| DATA EXTRACT |
>>>
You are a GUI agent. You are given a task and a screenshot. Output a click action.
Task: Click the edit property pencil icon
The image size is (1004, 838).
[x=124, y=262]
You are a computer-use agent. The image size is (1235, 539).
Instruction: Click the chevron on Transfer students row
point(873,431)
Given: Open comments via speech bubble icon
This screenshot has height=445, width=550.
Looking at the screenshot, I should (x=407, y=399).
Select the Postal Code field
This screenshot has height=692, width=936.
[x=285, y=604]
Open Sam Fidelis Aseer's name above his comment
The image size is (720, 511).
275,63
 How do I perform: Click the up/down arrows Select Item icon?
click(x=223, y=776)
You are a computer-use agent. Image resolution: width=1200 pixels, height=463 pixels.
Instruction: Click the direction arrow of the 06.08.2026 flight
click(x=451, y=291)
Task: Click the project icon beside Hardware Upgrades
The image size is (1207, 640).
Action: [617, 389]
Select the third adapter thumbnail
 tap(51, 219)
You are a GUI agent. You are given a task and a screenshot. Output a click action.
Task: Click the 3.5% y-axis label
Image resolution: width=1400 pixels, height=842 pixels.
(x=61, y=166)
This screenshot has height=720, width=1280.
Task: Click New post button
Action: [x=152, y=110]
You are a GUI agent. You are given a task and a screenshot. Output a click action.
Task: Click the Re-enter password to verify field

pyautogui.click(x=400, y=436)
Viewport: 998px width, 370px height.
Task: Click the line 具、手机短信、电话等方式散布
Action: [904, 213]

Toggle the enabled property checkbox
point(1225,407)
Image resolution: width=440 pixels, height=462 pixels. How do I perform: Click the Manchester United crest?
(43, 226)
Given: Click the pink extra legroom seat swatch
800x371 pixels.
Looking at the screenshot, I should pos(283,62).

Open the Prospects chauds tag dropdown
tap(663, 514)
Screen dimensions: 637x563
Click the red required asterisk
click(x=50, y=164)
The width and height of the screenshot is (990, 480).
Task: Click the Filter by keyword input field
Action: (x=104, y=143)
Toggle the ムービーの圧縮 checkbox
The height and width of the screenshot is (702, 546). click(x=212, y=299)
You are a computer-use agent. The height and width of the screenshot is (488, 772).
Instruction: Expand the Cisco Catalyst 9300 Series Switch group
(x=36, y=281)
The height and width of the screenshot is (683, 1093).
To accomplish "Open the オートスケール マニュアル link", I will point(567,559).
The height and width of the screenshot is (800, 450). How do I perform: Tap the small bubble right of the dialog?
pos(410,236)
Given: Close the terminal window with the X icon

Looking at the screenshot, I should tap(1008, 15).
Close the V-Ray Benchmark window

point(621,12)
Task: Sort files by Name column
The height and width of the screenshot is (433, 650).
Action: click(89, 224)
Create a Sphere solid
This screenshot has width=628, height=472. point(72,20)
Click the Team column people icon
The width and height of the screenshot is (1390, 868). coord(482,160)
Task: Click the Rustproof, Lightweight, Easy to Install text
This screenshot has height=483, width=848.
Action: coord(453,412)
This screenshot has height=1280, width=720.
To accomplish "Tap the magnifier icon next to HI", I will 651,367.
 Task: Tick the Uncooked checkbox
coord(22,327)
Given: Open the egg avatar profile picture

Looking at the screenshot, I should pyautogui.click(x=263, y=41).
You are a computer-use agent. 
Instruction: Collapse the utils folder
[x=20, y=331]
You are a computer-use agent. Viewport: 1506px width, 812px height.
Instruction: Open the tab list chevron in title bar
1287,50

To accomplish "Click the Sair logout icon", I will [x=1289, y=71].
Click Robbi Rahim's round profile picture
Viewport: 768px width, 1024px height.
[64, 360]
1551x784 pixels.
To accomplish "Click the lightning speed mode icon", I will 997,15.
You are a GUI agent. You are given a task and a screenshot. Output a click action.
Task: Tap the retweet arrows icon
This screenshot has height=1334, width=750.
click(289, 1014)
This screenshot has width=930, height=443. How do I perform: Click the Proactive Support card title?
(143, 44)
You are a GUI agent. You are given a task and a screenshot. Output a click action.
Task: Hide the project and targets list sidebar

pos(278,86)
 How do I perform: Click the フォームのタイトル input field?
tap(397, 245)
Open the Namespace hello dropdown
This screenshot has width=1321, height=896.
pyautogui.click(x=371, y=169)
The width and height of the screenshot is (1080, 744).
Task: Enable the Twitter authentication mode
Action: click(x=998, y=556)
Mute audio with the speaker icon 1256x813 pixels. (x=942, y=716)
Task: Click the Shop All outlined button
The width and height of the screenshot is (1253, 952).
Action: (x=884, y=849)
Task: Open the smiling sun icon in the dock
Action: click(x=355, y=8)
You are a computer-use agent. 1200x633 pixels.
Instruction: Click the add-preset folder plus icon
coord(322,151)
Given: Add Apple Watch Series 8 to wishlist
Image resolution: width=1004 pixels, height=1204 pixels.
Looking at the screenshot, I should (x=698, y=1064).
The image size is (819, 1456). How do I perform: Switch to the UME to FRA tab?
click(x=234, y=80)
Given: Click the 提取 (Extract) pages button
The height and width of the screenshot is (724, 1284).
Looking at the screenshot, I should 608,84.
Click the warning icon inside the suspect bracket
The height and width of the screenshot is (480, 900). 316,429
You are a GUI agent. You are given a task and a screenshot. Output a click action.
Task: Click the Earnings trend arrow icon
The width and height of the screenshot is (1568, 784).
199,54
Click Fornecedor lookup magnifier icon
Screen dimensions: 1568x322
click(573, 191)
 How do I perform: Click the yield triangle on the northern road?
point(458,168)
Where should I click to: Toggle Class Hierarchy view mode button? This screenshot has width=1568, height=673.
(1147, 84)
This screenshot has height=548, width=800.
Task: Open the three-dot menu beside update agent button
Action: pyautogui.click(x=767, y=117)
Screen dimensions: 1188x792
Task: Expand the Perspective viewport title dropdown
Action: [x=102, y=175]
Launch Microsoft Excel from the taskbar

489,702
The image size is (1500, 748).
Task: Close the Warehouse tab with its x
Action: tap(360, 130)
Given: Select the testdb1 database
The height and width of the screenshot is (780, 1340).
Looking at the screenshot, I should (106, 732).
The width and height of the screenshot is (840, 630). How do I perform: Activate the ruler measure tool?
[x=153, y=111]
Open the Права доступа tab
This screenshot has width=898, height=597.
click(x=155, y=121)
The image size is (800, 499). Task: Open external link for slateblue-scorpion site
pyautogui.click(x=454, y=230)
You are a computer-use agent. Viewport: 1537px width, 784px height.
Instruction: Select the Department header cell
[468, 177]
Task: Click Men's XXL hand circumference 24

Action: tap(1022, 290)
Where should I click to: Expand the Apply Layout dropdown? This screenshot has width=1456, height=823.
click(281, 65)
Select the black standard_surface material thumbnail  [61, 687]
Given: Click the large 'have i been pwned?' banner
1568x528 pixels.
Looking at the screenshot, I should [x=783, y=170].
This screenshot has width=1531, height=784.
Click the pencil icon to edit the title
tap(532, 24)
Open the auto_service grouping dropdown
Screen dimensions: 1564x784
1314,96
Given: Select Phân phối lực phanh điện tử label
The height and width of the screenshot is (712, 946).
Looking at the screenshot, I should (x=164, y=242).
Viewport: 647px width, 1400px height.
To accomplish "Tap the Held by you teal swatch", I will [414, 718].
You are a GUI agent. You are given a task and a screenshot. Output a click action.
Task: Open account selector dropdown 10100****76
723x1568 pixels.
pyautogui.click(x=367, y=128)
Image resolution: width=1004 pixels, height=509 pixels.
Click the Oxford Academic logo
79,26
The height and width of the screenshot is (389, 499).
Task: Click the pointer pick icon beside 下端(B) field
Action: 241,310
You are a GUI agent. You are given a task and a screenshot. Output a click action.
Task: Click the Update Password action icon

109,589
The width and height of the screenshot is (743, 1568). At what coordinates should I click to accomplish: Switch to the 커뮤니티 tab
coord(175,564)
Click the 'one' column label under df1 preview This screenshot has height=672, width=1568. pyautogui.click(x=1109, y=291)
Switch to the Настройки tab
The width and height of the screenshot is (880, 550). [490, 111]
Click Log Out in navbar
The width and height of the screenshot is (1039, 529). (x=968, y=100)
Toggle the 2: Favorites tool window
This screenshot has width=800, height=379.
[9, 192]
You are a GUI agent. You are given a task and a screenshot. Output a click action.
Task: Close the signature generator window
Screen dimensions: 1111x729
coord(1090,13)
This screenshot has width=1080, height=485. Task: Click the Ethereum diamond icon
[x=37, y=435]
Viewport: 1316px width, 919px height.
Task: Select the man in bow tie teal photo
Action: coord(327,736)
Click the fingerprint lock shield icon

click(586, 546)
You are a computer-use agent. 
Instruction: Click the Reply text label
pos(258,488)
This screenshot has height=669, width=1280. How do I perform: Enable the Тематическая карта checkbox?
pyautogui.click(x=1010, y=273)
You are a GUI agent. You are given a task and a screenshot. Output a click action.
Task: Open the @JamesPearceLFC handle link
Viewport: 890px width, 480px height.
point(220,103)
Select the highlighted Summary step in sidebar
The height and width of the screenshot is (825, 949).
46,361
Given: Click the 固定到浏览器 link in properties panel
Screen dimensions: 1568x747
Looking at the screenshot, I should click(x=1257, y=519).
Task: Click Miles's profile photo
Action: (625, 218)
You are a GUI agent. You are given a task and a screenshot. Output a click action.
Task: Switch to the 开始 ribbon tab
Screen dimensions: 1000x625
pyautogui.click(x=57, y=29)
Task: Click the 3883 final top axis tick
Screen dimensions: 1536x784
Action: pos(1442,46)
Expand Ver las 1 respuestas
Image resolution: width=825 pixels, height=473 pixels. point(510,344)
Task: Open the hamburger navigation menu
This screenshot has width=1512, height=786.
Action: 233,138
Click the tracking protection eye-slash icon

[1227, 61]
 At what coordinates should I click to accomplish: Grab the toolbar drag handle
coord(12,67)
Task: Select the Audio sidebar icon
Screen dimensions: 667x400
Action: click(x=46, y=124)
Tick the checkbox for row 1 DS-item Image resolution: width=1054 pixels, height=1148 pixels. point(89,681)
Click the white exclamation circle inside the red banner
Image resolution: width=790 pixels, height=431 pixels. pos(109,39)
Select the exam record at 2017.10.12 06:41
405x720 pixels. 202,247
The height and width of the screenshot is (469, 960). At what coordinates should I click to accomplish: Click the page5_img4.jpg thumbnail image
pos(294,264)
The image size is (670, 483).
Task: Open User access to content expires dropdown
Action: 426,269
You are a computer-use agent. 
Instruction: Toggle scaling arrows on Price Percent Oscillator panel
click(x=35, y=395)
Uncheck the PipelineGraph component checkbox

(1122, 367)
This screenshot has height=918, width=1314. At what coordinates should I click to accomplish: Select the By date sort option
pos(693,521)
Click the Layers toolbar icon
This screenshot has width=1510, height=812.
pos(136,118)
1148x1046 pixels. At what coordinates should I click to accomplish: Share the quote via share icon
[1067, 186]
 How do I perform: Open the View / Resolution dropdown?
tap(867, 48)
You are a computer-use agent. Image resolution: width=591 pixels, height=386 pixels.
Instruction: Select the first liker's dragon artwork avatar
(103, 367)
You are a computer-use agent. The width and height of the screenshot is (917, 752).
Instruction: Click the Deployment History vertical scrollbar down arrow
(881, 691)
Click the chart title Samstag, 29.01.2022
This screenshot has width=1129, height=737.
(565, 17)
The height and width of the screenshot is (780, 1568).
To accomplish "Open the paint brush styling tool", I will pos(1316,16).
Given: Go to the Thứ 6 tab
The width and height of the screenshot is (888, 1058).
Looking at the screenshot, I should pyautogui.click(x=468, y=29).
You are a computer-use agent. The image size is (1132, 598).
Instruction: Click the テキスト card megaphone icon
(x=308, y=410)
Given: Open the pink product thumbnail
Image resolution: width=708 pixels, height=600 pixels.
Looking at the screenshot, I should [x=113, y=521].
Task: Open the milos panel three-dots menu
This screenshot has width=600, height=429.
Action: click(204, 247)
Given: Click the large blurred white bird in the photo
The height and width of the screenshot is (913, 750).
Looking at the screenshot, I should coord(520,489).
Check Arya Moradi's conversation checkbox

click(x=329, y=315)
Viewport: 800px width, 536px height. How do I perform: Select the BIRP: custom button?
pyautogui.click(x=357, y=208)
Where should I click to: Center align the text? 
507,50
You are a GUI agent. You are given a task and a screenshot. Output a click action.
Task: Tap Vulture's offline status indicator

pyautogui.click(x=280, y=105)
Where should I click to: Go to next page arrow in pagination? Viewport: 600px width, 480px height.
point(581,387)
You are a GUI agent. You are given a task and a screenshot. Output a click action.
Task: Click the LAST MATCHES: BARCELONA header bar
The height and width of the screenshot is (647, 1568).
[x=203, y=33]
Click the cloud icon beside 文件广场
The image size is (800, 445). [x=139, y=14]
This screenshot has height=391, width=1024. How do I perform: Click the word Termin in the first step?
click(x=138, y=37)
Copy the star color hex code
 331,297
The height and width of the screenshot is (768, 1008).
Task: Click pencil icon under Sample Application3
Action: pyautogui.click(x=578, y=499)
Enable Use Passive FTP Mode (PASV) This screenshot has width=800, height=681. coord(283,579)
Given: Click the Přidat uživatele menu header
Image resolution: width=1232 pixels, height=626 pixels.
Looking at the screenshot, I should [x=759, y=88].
<<<
| BRIEF |
Transcribe without change the lines of the listing from the line with "Open the Prospects chauds tag dropdown" to the line with "The height and width of the screenshot is (702, 546).", both included.

| EXERCISE RESULT |
Open the Prospects chauds tag dropdown
tap(663, 514)
Screen dimensions: 637x563
Click the red required asterisk
click(x=50, y=164)
The width and height of the screenshot is (990, 480).
Task: Click the Filter by keyword input field
Action: (x=104, y=143)
Toggle the ムービーの圧縮 checkbox
The height and width of the screenshot is (702, 546). click(x=212, y=299)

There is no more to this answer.